By Brad Pritchard of Empty Nest
When Gregg and Lynn Pilson decided to relocate to an adult lifestyle community, the last question on their minds was whether they were too young to fit in. About five years ago, the couple moved to Briar Hill, located just east of Alliston, Ont. At the time, the couple was past their mid-40’s and were looking for a place for Gregg’s recently widowed mother to live.
The married couple of 25 years had been living in the nearby community of Loretto where they raised their three kids. They admit they had never heard of Briar Hill, nor had they ever considered living a in a similar type of community.

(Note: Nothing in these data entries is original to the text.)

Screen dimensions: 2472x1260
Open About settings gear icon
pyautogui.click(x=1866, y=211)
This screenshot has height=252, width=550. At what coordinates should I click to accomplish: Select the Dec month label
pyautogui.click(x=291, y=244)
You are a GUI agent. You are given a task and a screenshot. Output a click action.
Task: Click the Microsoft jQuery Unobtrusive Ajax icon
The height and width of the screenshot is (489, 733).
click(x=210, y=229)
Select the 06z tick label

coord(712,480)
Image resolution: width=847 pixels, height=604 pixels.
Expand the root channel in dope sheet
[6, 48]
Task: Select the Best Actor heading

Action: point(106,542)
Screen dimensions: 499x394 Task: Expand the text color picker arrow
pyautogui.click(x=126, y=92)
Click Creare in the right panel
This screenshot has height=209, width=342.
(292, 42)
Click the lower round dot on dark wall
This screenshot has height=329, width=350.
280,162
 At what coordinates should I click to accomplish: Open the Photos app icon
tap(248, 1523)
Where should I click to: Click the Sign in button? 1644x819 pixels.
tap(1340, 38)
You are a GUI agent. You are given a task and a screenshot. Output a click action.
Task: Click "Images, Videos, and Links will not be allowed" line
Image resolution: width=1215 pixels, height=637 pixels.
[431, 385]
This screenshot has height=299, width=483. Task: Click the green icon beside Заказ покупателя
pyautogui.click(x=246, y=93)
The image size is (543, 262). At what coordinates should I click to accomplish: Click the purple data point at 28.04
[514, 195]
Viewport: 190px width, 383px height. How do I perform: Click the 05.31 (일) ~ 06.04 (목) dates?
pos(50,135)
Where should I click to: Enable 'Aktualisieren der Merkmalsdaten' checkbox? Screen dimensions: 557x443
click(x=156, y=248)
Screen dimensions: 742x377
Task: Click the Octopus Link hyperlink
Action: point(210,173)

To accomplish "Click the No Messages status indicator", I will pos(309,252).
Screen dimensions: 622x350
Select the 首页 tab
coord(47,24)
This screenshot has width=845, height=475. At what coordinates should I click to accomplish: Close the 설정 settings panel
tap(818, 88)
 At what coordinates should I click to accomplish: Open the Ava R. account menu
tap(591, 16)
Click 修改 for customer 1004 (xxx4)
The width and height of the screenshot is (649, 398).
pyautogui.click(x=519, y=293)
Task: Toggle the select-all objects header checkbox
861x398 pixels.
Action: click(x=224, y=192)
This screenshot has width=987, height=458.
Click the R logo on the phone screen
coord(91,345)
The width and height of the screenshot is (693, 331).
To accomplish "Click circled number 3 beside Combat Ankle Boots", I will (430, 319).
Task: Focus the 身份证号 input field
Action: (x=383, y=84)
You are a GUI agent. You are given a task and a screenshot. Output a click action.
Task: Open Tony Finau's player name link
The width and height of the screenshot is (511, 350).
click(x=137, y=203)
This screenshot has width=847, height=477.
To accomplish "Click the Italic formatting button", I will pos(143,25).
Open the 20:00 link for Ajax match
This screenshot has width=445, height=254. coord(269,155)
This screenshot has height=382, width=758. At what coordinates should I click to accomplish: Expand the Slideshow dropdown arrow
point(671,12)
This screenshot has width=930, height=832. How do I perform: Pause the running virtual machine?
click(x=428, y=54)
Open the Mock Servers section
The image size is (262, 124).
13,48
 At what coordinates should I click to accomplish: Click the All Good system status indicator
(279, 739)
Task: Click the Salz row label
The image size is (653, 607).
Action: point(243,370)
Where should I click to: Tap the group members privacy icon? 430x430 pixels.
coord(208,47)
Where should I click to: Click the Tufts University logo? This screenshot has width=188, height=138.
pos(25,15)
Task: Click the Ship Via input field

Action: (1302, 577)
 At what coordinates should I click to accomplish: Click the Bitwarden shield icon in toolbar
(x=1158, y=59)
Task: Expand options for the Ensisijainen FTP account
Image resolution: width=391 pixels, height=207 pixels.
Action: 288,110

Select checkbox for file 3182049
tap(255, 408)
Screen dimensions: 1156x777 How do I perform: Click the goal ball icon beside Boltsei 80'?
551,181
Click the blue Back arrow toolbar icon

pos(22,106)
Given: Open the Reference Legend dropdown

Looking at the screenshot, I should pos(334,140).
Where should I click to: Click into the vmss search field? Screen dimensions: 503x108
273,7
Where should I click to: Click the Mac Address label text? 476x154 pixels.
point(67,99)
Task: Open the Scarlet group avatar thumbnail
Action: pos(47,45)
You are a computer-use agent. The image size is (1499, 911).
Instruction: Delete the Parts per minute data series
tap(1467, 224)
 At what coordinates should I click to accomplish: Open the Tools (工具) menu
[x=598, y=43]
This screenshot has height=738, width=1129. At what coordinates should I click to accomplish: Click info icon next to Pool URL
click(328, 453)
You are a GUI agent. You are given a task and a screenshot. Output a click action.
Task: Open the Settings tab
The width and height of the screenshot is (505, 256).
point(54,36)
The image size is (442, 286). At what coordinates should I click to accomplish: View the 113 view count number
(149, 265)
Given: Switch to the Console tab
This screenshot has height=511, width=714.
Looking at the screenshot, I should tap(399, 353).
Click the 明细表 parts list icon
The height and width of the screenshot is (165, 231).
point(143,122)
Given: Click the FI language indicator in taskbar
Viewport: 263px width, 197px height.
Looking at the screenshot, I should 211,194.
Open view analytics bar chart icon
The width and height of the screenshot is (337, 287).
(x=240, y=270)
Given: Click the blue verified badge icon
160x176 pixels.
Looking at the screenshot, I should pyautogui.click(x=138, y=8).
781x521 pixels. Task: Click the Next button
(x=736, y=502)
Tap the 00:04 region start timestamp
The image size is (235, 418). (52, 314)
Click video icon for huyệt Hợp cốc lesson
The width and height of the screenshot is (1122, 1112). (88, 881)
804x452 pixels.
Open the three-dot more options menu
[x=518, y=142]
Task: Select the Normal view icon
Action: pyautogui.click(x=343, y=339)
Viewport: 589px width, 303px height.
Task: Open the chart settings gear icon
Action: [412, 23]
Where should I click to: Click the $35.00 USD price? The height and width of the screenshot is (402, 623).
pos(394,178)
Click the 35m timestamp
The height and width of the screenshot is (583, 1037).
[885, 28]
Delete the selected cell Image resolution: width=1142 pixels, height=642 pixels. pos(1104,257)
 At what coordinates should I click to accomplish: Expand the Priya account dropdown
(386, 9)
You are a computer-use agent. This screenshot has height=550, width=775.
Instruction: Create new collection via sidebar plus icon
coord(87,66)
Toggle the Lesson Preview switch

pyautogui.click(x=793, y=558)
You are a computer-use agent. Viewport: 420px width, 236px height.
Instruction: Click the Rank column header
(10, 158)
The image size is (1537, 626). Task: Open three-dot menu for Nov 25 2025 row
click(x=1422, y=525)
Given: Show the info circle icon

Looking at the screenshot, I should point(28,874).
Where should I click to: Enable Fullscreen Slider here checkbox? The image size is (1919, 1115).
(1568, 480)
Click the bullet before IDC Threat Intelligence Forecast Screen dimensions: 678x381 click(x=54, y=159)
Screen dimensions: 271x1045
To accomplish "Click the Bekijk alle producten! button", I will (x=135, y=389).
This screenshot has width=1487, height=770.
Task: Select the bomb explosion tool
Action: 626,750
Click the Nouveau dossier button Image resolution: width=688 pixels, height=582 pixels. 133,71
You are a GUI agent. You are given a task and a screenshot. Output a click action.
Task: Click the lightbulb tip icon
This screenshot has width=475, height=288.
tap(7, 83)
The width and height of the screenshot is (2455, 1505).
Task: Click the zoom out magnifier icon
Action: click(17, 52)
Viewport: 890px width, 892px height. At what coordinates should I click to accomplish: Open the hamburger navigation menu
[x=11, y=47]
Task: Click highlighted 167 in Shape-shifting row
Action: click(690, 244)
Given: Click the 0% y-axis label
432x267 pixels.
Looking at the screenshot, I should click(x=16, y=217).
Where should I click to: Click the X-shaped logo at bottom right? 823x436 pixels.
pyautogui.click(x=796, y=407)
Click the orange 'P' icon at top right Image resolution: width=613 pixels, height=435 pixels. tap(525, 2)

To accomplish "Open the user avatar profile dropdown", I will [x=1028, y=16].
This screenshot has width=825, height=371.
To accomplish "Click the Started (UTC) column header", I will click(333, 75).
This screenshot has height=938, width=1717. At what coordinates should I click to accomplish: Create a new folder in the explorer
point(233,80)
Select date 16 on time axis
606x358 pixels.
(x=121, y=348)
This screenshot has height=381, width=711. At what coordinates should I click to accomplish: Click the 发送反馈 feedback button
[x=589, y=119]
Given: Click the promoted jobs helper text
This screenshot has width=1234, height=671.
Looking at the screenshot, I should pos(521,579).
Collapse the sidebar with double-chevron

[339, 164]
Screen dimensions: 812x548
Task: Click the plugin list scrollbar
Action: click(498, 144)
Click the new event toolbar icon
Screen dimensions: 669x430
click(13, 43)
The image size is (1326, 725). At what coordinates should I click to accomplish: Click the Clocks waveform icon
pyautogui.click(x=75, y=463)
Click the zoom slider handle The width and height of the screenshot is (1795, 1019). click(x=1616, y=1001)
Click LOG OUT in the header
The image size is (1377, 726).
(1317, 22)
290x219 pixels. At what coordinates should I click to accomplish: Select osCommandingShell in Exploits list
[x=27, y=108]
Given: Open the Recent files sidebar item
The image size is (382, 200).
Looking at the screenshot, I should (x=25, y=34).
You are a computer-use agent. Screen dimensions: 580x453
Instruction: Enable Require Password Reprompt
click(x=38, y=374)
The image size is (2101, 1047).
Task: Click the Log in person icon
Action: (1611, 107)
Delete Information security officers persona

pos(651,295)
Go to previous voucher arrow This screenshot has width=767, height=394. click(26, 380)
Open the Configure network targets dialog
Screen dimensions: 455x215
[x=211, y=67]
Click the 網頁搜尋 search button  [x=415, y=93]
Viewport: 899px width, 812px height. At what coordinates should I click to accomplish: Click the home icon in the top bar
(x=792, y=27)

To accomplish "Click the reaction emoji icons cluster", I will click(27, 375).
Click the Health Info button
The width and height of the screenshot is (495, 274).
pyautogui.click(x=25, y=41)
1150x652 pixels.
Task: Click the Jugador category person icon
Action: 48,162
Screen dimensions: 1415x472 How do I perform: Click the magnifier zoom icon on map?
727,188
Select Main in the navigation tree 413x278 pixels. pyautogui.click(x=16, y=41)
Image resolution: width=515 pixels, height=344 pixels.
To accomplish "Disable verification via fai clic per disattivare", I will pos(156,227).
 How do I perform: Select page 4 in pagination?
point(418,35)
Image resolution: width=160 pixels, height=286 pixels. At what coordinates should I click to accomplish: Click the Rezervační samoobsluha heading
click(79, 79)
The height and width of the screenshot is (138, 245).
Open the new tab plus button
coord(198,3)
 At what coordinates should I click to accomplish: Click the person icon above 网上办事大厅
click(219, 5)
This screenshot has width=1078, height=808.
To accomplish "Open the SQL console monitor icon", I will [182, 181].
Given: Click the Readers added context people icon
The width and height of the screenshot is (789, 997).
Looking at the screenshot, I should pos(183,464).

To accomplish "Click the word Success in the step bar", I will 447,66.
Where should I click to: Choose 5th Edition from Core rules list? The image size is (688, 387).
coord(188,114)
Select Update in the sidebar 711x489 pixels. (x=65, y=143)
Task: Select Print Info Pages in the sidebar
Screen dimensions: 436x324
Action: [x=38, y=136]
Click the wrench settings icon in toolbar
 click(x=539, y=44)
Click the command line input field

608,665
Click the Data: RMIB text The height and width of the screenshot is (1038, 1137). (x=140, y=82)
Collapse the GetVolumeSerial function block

“We never came here before,” Lynn admitted in a recent interview. “We’re from the area and we never knew it existed.”
It turned out that the community didn’t appeal to Gregg’s mom, but for the Pilsons, after learning of the amenities and maintenance-free living offered at Briar Hill, it was a done deal. Soon after, they told their kids it was time to move out, and the rest is history.
The couple said they initially had concerns about fitting into a neighbourhood with varied demographics, but not at Briar Hill.
“We worried about how we would fit into a new neighbourhood with younger families,” Gregg said. “But to downsize and go to a normal subdivision, that just didn’t appeal to us. We knew that we were getting here.”
The couple has since settled into their community, where they estimate the age of most of their neighbours ranges from 60 and up- so 10 or so years older than them. Gregg is 48, Lynn 53. (The kids are all adults now and have moved out.) Gregg continues working full-time at the nearby Honda plant, while Lynn works part-time as a graphic designer and at her family’s sod farm.
While some people may have trouble relating to someone 20 or 30 years their elder, the Pilsons say this is where they belong. “It’s great, we love living here,” Gregg admits. “We have fantastic neighbours.”
“We fit in just fine,” Lynn added. The community has embraced the Pilsons and whenever their age comes into question, a few laughs are sure to follow.
“Our neighbours, they always bug my husband and tell him to get back to work because they need their pension cheques,” Lynn quipped.
When you ask the couple why they have managed it fit in so well, despite being considered young, it all comes down to one simple factor. “It’s the lifestyle we love. We know everyone in this community and we are all like-minded and we hold the same values. I think 95 percent of the phase plays golf, which helps too.” Gregg said.
According to Erik Peters, the manager of marketing and community relations for Parkbridge Lifestyle Communities, which has 17 adult communities across Ontario, cases like the Pilson’s remain uncommon.
“Generally speaking, the age range of residents moving into the communities is 55 to 68,” he said. “We do have some examples where you’ll have people coming in their early 40’s shopping for their parents. They will come through and do the initial homework on it and take it back, then subsequently come in. But ultimately it’s the parents who come in.
“If you get someone is their early 40’s, they might like the situation itself, but they look at the demographics and ask themselves if they want to be moving in with people in their fifties and sixties.”
Peter said while some people may be looking to downsize to their golden years and relocate where they don’t have to worry about taking care of their home, ultimately that’s not what motivates people to make the move.
“They are really buying a lifestyle in these communities,” he says, adding that the actual definition of retirement continues to evolve.
He said communities like Briar Hill offer a non-traditional concept of retirement, which is, “You get your gold watch, venture down south and play golf the sun five times a week.”
“It’s often the lifestyle, the community, or the surrounding area that they are embracing,” Peters said.
The Pilsons admit that golf was one of the huge selling points of their community. Residents of Briar Hill have 45 holes of golf at their disposal. “In the summer, we are right here on the golf courses and we’re out there and all our neighbours are golfers too. Again, it’s the lifestyle,” Gregg said.
Lynn never golfed before moving to Briar Hill, but now you can’t keep her off the fairways. “Now we don’t have to come home from work and cut grass, and do all that other stuff. We just come home and golf,” Lynn said.
Peters said “large active social networks “are key in adult lifestyle communities. “You tend to find individuals who are seeking out likeminded people who hold the same set of values and interests,” he said.
Since moving to Briar Hill, the couple admits that for the first time in their adult life, they feel as if they are part of a real community.
Perhaps this is why one can understand the couple when they say, “Age doesn’t matter.” They said everyone looks out for each other and that there is a tangible sense of belonging where they live.